BEGIN Excerpted data

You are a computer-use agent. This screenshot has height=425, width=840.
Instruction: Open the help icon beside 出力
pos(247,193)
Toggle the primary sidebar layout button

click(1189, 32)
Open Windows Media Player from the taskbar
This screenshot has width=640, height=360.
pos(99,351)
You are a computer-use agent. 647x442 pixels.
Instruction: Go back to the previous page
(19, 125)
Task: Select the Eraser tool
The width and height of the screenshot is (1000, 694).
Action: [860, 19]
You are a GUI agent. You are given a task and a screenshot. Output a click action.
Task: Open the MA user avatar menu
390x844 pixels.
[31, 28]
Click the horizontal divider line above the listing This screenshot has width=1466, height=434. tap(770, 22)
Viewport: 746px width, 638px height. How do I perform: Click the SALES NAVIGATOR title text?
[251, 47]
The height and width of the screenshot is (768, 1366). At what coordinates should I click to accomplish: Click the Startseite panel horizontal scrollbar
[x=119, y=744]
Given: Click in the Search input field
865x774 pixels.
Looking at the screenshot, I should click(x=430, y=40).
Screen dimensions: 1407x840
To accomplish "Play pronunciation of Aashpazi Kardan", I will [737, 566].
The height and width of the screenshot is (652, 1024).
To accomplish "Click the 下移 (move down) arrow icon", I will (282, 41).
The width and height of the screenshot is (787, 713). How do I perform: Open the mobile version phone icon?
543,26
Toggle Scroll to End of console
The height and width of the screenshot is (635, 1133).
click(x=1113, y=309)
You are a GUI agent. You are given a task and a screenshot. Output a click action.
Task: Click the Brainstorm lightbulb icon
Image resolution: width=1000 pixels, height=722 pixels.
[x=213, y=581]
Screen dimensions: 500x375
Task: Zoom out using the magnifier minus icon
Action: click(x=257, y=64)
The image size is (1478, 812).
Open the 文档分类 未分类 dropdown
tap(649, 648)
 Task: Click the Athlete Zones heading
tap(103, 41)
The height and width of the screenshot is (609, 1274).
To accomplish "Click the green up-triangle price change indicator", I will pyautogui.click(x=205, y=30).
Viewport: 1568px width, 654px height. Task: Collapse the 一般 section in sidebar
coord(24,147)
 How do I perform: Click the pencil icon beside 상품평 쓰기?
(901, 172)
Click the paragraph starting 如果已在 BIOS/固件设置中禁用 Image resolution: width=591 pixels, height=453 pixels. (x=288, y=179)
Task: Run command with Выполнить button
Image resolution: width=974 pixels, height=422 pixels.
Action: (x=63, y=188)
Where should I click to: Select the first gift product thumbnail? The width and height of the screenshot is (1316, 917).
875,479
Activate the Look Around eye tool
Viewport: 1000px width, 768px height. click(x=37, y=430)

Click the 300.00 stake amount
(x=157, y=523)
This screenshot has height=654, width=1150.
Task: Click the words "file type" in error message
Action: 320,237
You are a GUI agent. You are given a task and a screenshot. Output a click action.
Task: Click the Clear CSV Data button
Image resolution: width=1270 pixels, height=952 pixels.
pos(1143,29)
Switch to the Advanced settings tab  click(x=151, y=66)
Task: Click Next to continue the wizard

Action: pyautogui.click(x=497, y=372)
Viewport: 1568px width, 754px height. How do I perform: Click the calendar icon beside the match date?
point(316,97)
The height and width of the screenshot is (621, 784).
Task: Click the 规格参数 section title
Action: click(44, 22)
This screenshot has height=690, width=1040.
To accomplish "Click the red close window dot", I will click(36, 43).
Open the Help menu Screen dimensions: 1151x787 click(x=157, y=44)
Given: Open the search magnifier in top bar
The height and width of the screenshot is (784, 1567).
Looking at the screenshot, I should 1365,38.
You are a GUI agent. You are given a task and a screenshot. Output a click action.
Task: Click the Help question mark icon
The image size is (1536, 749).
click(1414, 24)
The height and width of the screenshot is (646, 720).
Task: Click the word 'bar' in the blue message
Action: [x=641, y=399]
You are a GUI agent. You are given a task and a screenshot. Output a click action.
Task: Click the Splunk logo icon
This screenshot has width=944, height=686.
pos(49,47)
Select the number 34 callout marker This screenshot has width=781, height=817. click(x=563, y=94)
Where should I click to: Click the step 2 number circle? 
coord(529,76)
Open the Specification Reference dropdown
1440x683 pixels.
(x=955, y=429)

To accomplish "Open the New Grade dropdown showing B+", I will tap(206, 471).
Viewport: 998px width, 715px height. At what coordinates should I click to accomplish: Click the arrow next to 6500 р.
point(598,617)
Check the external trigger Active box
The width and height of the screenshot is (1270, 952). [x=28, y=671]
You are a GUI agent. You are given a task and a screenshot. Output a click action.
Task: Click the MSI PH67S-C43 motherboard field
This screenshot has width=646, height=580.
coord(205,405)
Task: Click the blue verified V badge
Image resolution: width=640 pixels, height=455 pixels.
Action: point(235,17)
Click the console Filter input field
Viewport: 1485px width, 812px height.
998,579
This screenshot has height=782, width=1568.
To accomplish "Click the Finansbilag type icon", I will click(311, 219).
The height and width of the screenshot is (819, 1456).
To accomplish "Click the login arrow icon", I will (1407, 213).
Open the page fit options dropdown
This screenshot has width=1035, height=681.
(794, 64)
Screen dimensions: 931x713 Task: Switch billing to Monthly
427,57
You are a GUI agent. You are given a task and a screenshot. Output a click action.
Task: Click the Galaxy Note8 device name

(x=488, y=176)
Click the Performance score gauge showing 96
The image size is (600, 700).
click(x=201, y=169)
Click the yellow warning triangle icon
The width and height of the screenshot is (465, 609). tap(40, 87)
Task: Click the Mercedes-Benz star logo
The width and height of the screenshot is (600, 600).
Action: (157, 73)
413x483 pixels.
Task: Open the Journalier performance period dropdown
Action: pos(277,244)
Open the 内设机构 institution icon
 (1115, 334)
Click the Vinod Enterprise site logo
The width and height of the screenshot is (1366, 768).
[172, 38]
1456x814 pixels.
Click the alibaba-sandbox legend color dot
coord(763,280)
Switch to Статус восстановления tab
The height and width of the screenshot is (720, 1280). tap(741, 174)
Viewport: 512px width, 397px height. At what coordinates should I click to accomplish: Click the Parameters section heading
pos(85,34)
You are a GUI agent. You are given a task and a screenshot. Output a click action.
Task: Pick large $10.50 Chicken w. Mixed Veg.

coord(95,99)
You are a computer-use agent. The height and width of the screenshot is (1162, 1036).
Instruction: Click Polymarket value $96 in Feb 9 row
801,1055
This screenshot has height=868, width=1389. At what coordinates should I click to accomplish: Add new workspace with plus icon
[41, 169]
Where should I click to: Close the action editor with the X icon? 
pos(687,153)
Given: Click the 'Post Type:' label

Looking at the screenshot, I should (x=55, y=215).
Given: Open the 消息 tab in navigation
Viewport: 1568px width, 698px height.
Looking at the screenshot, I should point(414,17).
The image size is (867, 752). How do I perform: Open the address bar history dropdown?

END Excerpted data

Required task: Retype the part of the records that begins with the line containing "The width and height of the screenshot is (787, 713)." and ends with the line containing "click(x=1113, y=309)", including both of those lines.

Output of the exercise:
The width and height of the screenshot is (787, 713). How do I perform: Open the mobile version phone icon?
543,26
Toggle Scroll to End of console
The height and width of the screenshot is (635, 1133).
click(x=1113, y=309)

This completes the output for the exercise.